(There has not been sewing or photos this week. Have a story instead.)
I've been thinking lately about the perils of writing reviews as a beginner (and as a non-expert in the subject matter in general). I started writing reviews and posting finished garment photos from the very beginning, with my first ever project, and I have not the smallest regret about doing so - my learning experience was so much better because I could see everything I made and read my own notes on each project so easily. It was inspiring to see clear evidence of the progress I was making, and most importantly (for me), I could see my own struggles and style ruts and traps I was prone to fall into, which enabled me to course correct away from them without getting bogged down in self-criticism. I also know that my personal experiences and photos of patterns on my specific body type have been useful for people.

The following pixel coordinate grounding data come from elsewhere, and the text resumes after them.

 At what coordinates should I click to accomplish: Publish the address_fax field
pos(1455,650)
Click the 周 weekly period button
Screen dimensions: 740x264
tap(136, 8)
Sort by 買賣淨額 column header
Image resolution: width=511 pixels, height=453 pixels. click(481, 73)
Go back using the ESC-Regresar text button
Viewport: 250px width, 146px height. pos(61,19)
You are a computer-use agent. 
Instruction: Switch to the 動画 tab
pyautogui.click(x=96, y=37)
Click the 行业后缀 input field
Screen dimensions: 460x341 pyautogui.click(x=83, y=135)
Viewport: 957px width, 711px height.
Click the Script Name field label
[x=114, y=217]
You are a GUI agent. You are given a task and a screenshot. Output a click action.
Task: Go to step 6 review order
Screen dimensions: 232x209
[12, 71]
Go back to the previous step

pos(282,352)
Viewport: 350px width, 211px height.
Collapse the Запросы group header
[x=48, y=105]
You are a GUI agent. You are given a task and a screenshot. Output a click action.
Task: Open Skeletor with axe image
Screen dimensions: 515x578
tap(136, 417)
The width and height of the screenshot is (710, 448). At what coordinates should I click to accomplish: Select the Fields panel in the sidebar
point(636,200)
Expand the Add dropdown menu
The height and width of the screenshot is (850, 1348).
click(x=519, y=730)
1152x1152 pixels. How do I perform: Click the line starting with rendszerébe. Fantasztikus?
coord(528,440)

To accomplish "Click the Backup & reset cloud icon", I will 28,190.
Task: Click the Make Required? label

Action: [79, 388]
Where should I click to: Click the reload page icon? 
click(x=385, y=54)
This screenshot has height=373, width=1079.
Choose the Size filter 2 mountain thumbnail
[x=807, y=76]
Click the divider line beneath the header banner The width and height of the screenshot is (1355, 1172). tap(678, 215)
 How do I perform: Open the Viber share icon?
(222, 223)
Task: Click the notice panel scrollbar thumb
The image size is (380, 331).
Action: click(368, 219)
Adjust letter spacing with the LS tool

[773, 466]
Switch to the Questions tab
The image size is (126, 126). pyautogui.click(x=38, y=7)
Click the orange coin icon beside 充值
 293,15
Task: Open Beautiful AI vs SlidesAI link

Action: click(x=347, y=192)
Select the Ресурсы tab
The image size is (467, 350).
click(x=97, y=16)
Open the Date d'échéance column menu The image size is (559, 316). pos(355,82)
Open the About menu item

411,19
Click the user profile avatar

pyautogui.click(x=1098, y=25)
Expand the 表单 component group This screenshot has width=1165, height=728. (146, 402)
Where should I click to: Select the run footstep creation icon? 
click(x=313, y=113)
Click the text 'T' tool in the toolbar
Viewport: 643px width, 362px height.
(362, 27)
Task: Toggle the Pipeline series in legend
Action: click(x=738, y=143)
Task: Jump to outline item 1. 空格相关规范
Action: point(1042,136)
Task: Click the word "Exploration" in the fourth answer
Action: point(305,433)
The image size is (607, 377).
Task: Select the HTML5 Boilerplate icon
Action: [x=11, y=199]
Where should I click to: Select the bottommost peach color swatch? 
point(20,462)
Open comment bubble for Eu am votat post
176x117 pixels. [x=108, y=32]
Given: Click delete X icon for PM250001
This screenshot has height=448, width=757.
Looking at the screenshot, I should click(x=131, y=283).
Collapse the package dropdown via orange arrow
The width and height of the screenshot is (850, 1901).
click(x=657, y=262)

Sharing the experiences of a beginner has a lot of value.
But it is difficult, when you don't know a lot. You blame yourself for things, gloss right over mistakes because you don't even realise they are mistakes, and you don't direct criticism towards the people you've paid for the fabric or the pattern or the class because you don't know how much it's warranted. I knew at the time that I'd had a bad experience with my first dressmaking class, but I was so overwhelmed with all the new stuff (and also very ill at the time) that I never made a complaint about it.
(Small note: I'm not going to mention the company in this post. Since I wrote about it at the time it's extremely easy to find out who I'm talking about, but I really don't want this to be a call-out or a bad review or something they have to answer for. These classes don't even run anymore, and the teacher I'm about to talk about had been completely erased from their website the very next time I went to look for a class there. This is just an anecdote, not a drama post.)
The story unfolds like this:
It was 2015. I (not far off a complete mental breakdown) had signed up to a beginner dressmaking class with my friend Anna. We'd been talking about it for a while, with the intention of someday actually being able to own trousers that fit, and we were excited to finally get started. I was also extremely insecure about my size at the time, and was very nervous about getting measured and picking a size in front of other people, which will become relevant very shortly.
We bought our fabric in their shop before the class. I didn't really like any of their regular cottons, which were all very pretty florals or novelty prints and thus not me at all, and asked if the much thicker stretch cotton they were also selling would make the project more difficult for me. The woman on the register told me to go for it in a way that, in retrospect, meant "this is not a good idea but I don't want to say no to a customer". So I bought that, and I should not have.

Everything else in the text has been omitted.